The highlighted box shows pixel dimensions as you drag. - Release the mouse/trackpad to save the screenshot.
Tip: While dragging, press Space to move the selection, or Shift to adjust only one side.
Method 3 — Capture a Window or Menu
This creates a clean image of a single window.
- Open the window or menu you want visible.
- Press Shift + ⌘ + 4, then tap Space.
The cursor becomes a camera. - Hover over the window (it highlights), then click.
- The screenshot appears on your Desktop with a shadow effect.
If the menu disappears before capture: Try Method 4 (Screenshot Toolbar) with a timer.
Method 4 — Use the Screenshot Toolbar
This method gives you the most flexibility.
- Press Shift + ⌘ + 5.
A small toolbar appears at the bottom of the screen. - Choose what to capture:
- Entire screen
- Selected window
- Selected portion
- Click Options to set:
- Where to save (Desktop, Documents, Clipboard, etc.)

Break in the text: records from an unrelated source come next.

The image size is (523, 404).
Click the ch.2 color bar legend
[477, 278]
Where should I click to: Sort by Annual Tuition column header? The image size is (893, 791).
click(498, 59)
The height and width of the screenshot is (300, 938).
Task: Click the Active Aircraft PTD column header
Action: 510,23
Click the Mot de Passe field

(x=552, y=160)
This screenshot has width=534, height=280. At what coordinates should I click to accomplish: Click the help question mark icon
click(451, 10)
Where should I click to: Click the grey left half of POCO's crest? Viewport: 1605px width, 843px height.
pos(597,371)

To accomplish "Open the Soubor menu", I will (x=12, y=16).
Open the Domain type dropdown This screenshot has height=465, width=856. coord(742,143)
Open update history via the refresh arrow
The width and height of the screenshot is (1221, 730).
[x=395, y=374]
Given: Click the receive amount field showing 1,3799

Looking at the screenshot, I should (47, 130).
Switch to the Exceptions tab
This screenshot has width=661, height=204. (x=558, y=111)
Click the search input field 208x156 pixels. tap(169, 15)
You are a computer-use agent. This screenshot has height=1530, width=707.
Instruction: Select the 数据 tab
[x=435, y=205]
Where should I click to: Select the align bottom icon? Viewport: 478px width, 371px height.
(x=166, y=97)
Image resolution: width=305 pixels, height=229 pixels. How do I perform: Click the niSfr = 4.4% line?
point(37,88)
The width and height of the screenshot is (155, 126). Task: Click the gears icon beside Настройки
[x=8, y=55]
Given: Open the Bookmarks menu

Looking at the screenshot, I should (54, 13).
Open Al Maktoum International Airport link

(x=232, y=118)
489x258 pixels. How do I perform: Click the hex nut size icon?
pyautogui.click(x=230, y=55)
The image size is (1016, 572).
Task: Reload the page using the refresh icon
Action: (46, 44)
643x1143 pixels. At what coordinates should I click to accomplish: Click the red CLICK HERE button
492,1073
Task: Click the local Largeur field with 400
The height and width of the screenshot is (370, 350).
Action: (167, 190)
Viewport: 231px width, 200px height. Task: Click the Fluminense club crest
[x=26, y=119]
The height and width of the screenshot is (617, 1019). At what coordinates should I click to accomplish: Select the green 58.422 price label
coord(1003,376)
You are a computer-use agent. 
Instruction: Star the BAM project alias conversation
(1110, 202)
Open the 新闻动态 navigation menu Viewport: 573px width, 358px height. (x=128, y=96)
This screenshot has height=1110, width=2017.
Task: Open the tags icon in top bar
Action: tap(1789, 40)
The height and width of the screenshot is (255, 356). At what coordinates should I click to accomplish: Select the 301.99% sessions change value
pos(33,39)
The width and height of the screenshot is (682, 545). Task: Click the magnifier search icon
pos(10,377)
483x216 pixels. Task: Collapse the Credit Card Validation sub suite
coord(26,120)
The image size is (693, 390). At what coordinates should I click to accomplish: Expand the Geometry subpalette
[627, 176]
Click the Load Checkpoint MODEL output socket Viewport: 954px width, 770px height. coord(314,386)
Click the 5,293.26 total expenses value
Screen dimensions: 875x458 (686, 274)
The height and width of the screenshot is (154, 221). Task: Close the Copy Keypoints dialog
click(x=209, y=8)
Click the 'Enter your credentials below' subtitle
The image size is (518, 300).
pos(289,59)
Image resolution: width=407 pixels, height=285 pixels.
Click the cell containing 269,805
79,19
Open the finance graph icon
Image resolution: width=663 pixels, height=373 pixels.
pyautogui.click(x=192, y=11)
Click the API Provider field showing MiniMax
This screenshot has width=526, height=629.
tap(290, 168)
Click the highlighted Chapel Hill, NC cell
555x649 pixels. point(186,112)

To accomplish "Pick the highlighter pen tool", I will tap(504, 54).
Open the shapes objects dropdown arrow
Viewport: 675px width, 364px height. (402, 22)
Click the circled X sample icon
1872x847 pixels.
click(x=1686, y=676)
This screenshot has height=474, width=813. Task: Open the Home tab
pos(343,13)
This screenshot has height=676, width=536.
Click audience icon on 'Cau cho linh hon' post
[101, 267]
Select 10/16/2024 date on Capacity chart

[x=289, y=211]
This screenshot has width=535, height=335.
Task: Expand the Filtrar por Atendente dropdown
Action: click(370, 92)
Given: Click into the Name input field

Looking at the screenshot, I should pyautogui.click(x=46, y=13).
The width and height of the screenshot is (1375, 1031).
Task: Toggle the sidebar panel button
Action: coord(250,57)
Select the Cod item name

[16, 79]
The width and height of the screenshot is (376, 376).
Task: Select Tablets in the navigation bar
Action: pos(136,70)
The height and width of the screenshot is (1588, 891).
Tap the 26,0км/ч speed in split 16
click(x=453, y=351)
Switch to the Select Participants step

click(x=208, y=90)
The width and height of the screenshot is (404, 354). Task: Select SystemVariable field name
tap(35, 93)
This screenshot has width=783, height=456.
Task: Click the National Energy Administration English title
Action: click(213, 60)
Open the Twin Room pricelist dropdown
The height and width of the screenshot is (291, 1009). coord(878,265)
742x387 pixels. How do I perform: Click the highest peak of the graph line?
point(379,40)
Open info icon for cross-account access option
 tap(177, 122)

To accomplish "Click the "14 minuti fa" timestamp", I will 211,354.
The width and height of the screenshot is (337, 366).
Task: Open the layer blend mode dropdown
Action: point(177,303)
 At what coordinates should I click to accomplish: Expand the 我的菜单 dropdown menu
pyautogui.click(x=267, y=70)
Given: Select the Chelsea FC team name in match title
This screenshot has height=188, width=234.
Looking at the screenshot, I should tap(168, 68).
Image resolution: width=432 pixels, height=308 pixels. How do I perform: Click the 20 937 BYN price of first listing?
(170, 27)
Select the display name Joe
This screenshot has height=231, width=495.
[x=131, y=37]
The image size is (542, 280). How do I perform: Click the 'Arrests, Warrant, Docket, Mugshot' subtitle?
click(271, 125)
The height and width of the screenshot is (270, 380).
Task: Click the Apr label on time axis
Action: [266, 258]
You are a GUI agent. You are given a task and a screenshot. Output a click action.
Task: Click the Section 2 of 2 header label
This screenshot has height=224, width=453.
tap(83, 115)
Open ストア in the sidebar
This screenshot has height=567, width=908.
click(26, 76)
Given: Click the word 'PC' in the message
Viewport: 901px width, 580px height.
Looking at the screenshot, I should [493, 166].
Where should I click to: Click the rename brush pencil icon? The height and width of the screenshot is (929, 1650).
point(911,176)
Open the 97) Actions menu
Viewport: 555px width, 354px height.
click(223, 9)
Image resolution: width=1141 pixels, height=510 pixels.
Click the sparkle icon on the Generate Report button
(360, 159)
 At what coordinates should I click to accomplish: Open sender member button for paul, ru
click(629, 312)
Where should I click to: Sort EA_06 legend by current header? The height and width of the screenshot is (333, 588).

- A 5- or 10-second timer (useful for menus and tooltips)
- Whether to include the mouse pointer
- Click Capture.
The screenshot saves to the location you chose.
If toolbar does not open:
- Restart your Mac and try again.
- If you use macOS older than Mojave, this feature is unavailable.
Method 5 — Capture the Touch Bar (if your Mac has one)
- Make sure the Touch Bar shows what you want.
- Press Shift + ⌘ + 6.
- The image saves to your Desktop.
Method 6 — Use the Preview App
For those who prefer menus instead of shortcuts:
- Open Preview (Applications > Preview).
- Go to File > Take Screenshot.
- Choose From Selection, From Window, or From Entire Screen.
- When the screenshot appears in Preview, click File > Save to store it.
Troubleshooting: Why Screenshots May Not Save
- Shortcut disabled: Check in System Settings > Keyboard Shortcuts > Screenshots.
- Saved to the wrong folder: Press Shift + ⌘ + 5 > Options to confirm the save location.
- Out of storage: Free up space on your Mac.
- Blank screenshots: Some apps block screen capture; enable permissions under System Settings > Privacy & Security > Screen Recording.
Quick Screenshot Test
After you’ve learned all the methods, do this quick test to make sure screenshots work on your Mac:
- Full screen test:
- Press Shift + Command (⌘) + 3.
- Look on your Desktop and check if a new screenshot file appears.
- Selection test:
- Press Shift + ⌘ + 4.
- Drag to select a small part of your screen, then release.
- Confirm that only that portion is saved as a new file.
- Toolbar test:
- Press Shift + ⌘ + 5.
- In the toolbar, choose a 5-second timer and take a screenshot.
- Make sure the timer works and the file is saved in the location you set.
- Clipboard test:
- Press Control + Shift + ⌘ + 4, then select any area.
- Open Notes (or another app that accepts images).
- Press ⌘ + V (Paste) and confirm the screenshot appears.
If all four tests work, it means your Mac can take full screen, selection, window/toolbar, and clipboard screenshots without issues. You’re fully set up.